All my electricity needs are supplied by my modest .312kwH off the grid Solar System. So to ensure I have plenty of power to charge batteries for my power tools and run my Espresso Coffee machine I decided to convert a 160L chest freezer into a fridge.
The theory is simple, every time you open your upright fridge door all the cold air escapes out the bottom because cold air falls naturally. The fridge motor starts every time the temperature rises inside your fridge and given we let a great deal of cold air out every time we grab a snack or worse stand gazing blankly into the open fridge hoping for some inspiration.
Alternatively, when we open the ‘lid’ of a chest freezer(now fridge) the cold air can’t escape as it is held at the bottom of the chest box.
Running the motor chews up a certain amount of power depending on the size and age of your unit – thus refrigeration demands a great deal of our daily electricity needs next to heating water. So to reduce the power consumption of the fridge makes a lot of sense – common sense really.
So what I have achieved is to control the temperature of the freezer to only cool to 4 degrees C instead of the usual -17 degrees C and due to maintaining cooler temps due to retained cold, my Fridge only runs for approx’ 1.5 to 3 minutes approx’ 16 times in 24hrs. I have timed the motor during the day, so these numbers are really estimates as the ambient heat on a hot day in the kitchen will also impact the results.
1 x STC-1000 Digital Temperature Controller available on Ebay. Making sure it is compatible with 220/240V
1 x old or new 1m extension power lead
1 x Utility Junction Box – Jaycar
some small zip ties to secure the wires
Here is a PDF of the instructions I followed but note this person uses a power socket instead of a power lead.
Essentially I repeated the wiring pattern, noting in Australia Blue is Neutral, Brown is active and Green is Earth.
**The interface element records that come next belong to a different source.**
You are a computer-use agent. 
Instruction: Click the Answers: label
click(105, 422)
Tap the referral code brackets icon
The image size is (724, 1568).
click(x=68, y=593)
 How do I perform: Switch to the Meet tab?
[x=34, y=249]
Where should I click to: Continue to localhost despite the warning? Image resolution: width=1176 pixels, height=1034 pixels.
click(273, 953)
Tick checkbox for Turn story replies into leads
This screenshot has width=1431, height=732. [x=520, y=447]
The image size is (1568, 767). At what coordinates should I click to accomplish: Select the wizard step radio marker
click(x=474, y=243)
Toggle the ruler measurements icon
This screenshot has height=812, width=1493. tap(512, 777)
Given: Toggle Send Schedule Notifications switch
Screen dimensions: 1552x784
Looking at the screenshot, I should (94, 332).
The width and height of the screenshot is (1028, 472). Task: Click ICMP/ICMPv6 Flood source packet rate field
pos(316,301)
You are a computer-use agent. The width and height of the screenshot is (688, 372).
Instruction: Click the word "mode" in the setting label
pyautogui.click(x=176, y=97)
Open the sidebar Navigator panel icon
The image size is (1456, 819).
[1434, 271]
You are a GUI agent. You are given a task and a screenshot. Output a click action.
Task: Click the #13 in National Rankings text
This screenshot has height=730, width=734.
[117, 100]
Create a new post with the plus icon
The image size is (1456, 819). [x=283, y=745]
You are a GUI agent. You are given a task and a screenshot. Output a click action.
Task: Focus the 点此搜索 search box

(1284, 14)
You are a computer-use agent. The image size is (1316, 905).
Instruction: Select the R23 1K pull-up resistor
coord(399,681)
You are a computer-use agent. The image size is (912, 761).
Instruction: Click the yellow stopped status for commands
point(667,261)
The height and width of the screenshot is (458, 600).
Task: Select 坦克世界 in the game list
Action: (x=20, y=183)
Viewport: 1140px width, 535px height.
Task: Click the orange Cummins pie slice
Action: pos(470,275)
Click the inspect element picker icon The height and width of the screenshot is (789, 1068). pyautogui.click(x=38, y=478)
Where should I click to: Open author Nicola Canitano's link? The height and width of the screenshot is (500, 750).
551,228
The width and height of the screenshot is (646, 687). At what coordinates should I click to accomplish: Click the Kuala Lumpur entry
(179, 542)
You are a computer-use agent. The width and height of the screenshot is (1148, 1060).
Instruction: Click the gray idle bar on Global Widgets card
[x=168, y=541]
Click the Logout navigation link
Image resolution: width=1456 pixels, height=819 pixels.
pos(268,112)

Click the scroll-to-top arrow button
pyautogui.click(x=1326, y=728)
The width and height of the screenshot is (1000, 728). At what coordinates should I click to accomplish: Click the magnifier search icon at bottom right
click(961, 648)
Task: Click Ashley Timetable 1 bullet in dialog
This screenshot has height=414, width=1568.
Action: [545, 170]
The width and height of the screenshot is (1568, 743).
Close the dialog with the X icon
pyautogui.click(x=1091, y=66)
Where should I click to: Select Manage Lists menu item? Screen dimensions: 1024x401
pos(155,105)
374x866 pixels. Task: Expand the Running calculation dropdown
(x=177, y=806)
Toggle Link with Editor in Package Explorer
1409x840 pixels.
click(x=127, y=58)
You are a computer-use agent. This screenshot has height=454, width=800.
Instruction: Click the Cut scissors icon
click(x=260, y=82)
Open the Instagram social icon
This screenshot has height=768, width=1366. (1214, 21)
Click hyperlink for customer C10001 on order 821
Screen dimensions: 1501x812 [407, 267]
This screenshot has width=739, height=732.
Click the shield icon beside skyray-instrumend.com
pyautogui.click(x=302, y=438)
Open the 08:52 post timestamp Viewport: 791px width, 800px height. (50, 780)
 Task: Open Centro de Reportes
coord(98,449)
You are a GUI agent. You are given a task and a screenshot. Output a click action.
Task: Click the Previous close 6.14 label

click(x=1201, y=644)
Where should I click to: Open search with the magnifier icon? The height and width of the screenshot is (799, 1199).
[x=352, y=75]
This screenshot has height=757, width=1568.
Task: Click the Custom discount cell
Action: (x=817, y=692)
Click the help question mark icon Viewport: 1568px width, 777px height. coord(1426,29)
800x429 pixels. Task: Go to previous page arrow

I have now mounted the controller box up high behind the fridge.
The numbers :
My Freezer runs on .7amps/hour = 168W/hour divide this by 60 (minutes) = 2.8W/minute. Multiply 2.8W x 3 minute run time = 8.4W per run time. Multiply this by 16 run times in 24 hours = 134.4W/24 hours = 48 minutes of run time in 24 hours
Compare this to this article of info on “how long does a conventional upright fridge run in a day”.
“This is difficult to answer, because it depends on many factors — how often the door is opened, the ambient temperature, how much is in the refrigerator, and whether new items were recently added to the refrigerator and need to be cooled down.
Most frost-free refrigerators have a timer that runs them for 6 hours, then defrosts them for 30-35 minutes. This means, at the the upper limit a refrigerator might run 24 hours out of every 26 hours, or an equivalent of 22.1 hours per day. (The timer only runs when the compressor runs on energy saving models, so if the compressor motor doesn’t run continuously, the intervals between defrost periods will be longer than 6 hours.)
Once the contents are cooled down, a modern refrigerator in good condition might be expected to run 27% to 37% of the time at an ambient temperature of 70°F, i.e., 6.5 to 8.9 hours per day, and 45% to 61% of the time at an ambient temperature of 90°°F, i.e., 10.8 to 14.6 hours per day.
The only practical way to determine how long a refrigerator runs each day is to connect a run-time counter to the compressor motor circuit and operate the refrigerator for one to two weeks, or longer, then read the total run time from the counter and calculate the average number of hours the refrigerator ran each day.” source
Concluding, I realise not everyone has the patience to rat around down inside a chest fridge to find the salami or last nights pizza, but what I feel is important to grasp is how can we all minimize our reliance on fossil fuels and coal fire powered electricity? The biggest polluters of our time – so isn’t it about time we took our power back by using less energy and using renewable energy sources? Its your future in your hands.